Researchers in the United States have created a sensor that can be implanted in the brain that allows you to think about letters and see them appear written on a computer screen.
This unprecedented technology could give paralyzed people the ability to communicate in writing without needing to use their hands, said Krishna Shinui, a researcher at Stanford University, one of the co-authors of the study published Wednesday in the journal Nature.
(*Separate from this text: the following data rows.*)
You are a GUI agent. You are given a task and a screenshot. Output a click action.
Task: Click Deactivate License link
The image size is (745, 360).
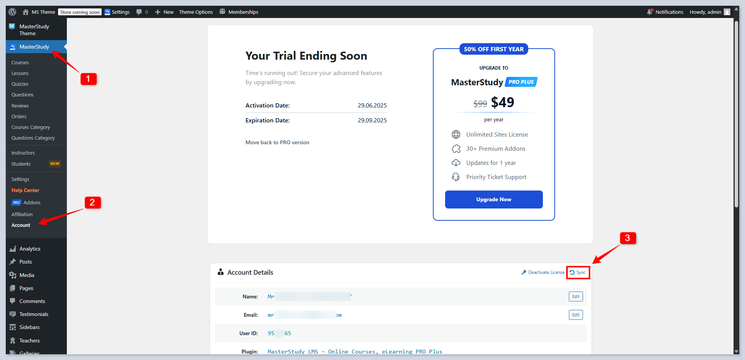coord(546,272)
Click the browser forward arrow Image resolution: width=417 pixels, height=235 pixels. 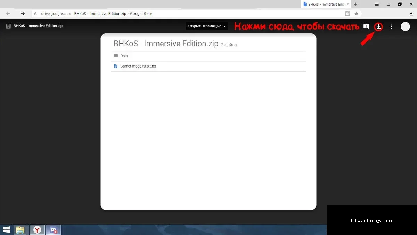tap(23, 14)
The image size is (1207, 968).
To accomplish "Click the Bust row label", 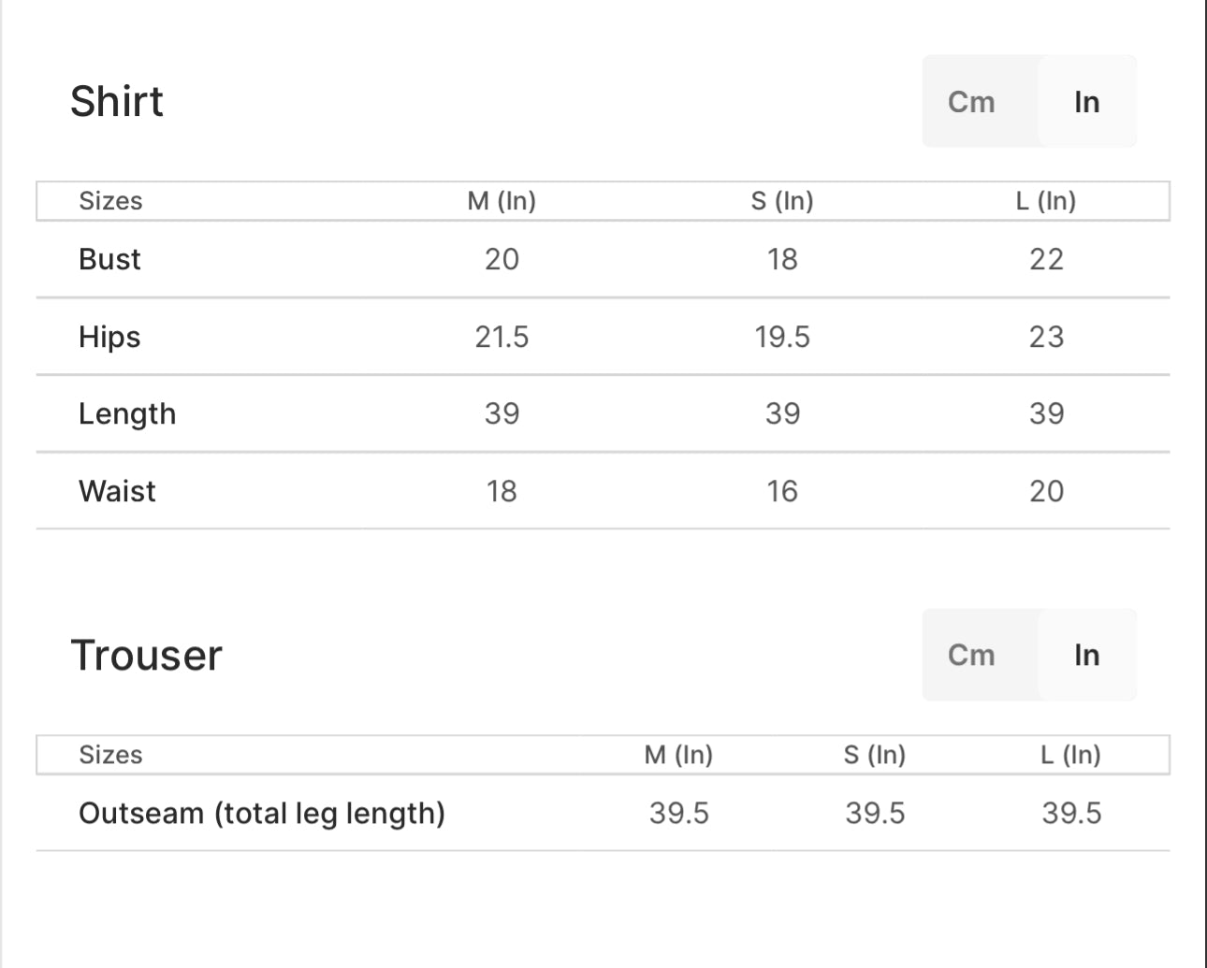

In this study, researchers were able to decipher the activity that occurs in the brain when attempting to write letters by hand and implanted a sensor in the brain of a person paralyzed with a cervical spine injury.
Then they used an algorithm to determine the letters when the volunteer tried to type them, translating the brain activity in real time into characters that appeared on the screen.
Because these characters are handwritten, an average of 90 characters per minute was achieved, more than double what was achieved using the brain-computer “interface” in previous experiments.
“The sensor decodes the thinking associated with writing and produces action,” sums up researcher Jose Carmina, a neuroscientist at the University of California, Berkeley, who called the study “a major breakthrough in the field”.
“This system utilizes both fertile neural activity recorded by electrodes between the cortex and the power of language models that, when applied to decoded characters, can generate text quickly and honestly,” said lead researcher Frank Willett.
The study volunteer was a 65-year-old man who was paralyzed from the neck down and placed two aspirin-sized electrodes on the part of the brain associated with him that is responsible for the movement of his right arm and right hand.
Using the signals detected by sensors on individual neurons when a man imagined writing, the algorithm recognized the patterns his brain produced when he thought of each letter.
Using this system, the man was able to transcribe phrases and answer questions at the same rate that a person could do when typing on a cell phone.
The speed of the system is due to the specific activity that each letter unleashes in the brain, allowing the algorithm to distinguish them.
The study was conducted as part of the Braingate Collaborative Project, which brings together researchers from Brown, Harvard, Stanford Universities, Case Western Reserve, Massachusetts Hospital and Medical Center in Providence Virginia, Rhode Island.